**SOURCE**

=====

The tree of liberty must be refreshed from time to time with the blood of patriots and tyrants. Thomas Jefferson 1787 

There was a time in our great nation when our youth began learning at a very young age the importance of the ultimate sacrifices made by our military to our nation. There was a time when an active duty soldier, sailor, airman or marine was regarded in the very highest esteem. Be they alive and on active duty or be they a veteran both alive or deceased, our former defenders of liberty were always treated with dignity and respect.

I can remember vividly (going back to the 3rd and 4th grade), our school principal coming over the loud speaker in our classroom every morning. He would do the announcements for the day, then lead our school in our morning prayer and concludes with the pledge of allegiance to the flag standing in the corner of the classroom.

The price these men paid was so Texas could become a free nation.

The price these men paid was so Texas could become a free nation.

In the 3rd and 4th grades, we began learning who the Pilgrims were, why they came to America (and yes, we were taught that they came for religious freedoms), who George Washington and even Abraham Lincoln were. As I entered Junior High (now I think it’s called Middle-School), we began taking classes in Texas history. This was a requirement in the Lone Star State. We learned of the heroics of the brave men at the Alamo, about our previous presidents from Texas, how Texas was actually a separate nation at one time and that General Sam Houston all but walked on water. The bottom line was that, all through my school years, we were taught not just Texas history but American history. There was not a semester that went by where I was not taking a government course, history course, early American history, more recent history or some class learning more about our nation.

I will tell a funny story about this. Some years later (even after I had attended college for a bit), at the tender age of 40 something, I got the bright idea to go back to college (more for fun than anything else) and take more college credit hours. I enrolled at Black Hills State University and one of the courses I decided to take “American History (and something to do with) The Industrial Age”. I probably botched the exact title of the course, but you get the idea. The course was about our history spanning the late 1800’s through the early 1900’s.

Keep in mind that most of the students were late teens through early 20’s in this class. Also, keep in mind that, for me personally, this was a fun class, not something that I had to have, but something to pass the time and keep my little brain active. Something very relevant here; by this time in my life, I was a devoted “Ditto-Head” (Rush Limbaugh groupie), had owned businesses, paid a couple of employees, made money, gone broke and everything in between. I was also a devout Republican voter who despised liberalism (and still do).

Interesting book, everyone should read this classic.

Interesting book, everyone should read this classic.

 Sometime around the 4th or 5th class, we had officially gotten into the meat of the class and the professor began espousing (what was very noticeable) his disdain for folks like the Vanderbilt’s, Carnegie’s, Rockefellers, Getty’s and many more. In fact, there was a book that he wanted everyone to read entitled “The Robber Barron’s”. By the end of the 5th class, I had decided I was going to have some fun with this tweed wrapped, pipe smoking, liberal college professor.   

The start of week 3 brought a short pop-quiz on our knowledge of the aforementioned book we were supposed to be reading. After the quiz, he decided he wanted to discuss the quiz. He threw out a couple of questions and I promptly raised my hand and asked my own question that was an answer to his question. “Mr. Professor Sir; allow me to ask a question about this book and the rat trail you’re taking us down. Had the Robber Barron’s as you want to call them, not done what they did, do you think we would have had railroads, assembly lines invented, shipping go global opening up markets worldwide or oil discovered or steal factories or anything else that allowed us to become the most prosperous nation the world has ever known“?

=====

**THE TASK**
Write the next part of the essay on learning history in school, starting right after its last sentence. The records are separate material and have no connection to the essay on learning history in school.

=====

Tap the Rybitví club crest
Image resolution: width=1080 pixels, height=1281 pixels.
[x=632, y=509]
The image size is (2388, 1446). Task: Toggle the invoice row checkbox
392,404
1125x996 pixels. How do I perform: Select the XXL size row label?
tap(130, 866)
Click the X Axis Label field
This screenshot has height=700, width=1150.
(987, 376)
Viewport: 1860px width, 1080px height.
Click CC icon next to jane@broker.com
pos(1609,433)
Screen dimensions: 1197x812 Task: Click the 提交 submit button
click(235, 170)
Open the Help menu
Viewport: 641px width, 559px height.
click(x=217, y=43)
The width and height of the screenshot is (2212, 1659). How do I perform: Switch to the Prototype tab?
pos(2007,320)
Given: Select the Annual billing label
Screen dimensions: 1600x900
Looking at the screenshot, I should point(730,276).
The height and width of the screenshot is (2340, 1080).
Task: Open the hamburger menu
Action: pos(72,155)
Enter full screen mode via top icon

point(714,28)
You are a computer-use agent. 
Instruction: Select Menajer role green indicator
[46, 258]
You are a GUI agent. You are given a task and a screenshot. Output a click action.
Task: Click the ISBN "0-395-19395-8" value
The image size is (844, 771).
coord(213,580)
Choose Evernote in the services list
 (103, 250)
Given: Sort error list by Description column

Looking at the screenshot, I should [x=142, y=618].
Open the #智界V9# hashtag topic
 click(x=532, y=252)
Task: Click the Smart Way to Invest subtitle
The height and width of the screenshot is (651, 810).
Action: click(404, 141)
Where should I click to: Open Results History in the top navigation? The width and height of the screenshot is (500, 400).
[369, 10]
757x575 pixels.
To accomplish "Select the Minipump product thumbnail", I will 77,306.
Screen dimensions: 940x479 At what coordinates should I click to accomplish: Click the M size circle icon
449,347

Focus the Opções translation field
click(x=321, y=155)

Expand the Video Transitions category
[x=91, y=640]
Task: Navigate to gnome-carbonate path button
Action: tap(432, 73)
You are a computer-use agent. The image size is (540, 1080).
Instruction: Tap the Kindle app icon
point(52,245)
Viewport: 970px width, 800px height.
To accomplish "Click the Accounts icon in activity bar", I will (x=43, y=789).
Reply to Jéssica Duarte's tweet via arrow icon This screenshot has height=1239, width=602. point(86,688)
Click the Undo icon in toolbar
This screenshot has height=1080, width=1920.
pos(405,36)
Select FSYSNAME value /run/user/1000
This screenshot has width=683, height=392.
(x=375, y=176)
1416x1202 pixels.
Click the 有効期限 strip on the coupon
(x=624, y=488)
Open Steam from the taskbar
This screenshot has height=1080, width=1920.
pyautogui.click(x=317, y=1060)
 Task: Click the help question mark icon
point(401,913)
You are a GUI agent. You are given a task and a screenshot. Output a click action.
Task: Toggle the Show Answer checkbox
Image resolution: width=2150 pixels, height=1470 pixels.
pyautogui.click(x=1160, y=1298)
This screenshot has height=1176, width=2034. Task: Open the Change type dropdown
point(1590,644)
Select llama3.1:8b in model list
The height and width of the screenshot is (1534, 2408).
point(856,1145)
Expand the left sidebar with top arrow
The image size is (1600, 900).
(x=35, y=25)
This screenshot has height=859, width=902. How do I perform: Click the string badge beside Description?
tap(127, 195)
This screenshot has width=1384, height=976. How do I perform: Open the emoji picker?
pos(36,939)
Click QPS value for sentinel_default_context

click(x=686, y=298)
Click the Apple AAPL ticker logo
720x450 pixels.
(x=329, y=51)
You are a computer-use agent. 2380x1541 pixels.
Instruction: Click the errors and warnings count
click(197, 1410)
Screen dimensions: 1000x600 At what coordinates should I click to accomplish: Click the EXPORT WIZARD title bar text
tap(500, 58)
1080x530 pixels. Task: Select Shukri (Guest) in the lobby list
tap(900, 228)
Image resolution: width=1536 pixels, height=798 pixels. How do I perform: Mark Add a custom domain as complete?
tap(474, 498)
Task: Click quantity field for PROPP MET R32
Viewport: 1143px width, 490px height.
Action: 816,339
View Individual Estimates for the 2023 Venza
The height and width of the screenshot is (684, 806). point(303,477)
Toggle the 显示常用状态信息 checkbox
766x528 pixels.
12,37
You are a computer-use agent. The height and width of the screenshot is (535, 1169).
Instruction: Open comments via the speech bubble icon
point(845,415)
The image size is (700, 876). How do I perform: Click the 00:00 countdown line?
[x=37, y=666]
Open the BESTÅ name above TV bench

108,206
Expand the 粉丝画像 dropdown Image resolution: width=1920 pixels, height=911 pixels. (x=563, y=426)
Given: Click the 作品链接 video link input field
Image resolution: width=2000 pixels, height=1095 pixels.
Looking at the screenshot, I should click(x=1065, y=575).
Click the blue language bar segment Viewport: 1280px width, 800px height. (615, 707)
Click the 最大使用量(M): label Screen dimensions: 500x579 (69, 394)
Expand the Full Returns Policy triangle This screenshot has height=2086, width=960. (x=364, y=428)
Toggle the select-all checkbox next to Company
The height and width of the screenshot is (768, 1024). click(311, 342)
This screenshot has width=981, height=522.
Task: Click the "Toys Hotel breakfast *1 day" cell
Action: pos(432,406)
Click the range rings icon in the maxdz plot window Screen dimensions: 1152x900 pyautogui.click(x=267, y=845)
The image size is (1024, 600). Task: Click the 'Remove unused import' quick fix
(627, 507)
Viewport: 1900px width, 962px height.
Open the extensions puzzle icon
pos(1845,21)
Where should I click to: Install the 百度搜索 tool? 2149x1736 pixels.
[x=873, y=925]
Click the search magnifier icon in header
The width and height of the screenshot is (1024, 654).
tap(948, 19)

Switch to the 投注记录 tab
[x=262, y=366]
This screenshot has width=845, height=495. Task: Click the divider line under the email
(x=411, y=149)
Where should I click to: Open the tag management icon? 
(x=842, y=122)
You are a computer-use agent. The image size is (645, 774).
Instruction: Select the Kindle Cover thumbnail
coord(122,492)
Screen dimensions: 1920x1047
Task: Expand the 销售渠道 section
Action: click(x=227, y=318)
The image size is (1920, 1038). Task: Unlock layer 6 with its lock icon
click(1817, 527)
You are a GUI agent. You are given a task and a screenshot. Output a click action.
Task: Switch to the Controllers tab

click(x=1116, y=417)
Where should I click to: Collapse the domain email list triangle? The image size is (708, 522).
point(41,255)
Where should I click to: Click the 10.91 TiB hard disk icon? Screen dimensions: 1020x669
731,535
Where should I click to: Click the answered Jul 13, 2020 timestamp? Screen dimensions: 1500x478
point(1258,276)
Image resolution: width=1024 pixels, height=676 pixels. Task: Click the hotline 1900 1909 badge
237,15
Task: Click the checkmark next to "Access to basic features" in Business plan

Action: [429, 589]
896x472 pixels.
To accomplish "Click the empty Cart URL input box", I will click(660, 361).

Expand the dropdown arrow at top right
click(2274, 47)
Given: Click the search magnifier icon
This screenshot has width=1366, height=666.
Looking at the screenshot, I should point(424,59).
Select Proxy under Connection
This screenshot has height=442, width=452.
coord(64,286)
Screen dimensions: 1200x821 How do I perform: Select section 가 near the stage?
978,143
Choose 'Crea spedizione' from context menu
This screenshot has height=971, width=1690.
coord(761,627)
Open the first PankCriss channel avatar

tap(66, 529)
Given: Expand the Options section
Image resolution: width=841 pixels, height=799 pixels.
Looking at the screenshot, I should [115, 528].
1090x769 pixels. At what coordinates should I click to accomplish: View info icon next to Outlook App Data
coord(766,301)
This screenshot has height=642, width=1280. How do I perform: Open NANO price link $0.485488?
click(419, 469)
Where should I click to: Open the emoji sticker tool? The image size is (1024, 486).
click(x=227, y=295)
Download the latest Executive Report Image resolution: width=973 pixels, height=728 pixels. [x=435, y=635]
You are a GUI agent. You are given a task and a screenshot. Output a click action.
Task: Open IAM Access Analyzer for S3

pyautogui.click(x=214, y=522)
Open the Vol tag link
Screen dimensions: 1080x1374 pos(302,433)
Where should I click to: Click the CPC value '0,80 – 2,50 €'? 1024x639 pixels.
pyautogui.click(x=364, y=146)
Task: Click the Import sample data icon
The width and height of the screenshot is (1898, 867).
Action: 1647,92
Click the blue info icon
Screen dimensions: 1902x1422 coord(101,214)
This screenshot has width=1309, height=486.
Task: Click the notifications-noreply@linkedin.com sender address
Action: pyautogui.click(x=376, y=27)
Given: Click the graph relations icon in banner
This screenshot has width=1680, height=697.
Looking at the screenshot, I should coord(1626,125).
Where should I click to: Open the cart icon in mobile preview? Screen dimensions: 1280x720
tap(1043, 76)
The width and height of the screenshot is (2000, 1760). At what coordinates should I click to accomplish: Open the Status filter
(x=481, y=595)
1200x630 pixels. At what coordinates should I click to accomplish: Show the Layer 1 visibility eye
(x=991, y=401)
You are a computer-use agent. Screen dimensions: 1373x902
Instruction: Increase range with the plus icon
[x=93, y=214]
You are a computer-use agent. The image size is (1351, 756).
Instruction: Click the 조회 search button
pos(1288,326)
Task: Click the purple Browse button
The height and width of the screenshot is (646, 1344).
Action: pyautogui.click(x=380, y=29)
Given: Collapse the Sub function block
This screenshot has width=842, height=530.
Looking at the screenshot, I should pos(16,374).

=====

**EXERCISE RESPONSE**
The tweed wrapped pipe smoking professor was speechless, called me out into the hall and asked me to drop the class. That ended my college days, except I did keep attending my weekly golf class.

The point here is this. I learned early on the price our earlier Americans had paid for our freedom from not just the British Monarchy, but Spain, France, the Japanese and Germans. I learned what blood had been spilled that created Arlington National Cemetary (where my father is laid to rest) and I learned the pride we have as Americans.

Today, many schools don’t teach the back stories of heroics or even of  a place named Iwo Jima or Omaha Beach. Schools today are not teaching about George Washington and the fact he actually lost many battles and the few he won, he attributed to God’s intervention. They are not teaching the true story of Francis Scott Key and his sitting on a prison ship in Baltimore Harbor that led to his writing of a poem which was later put to music for our national anthem. Most don’t know that it started as a poem.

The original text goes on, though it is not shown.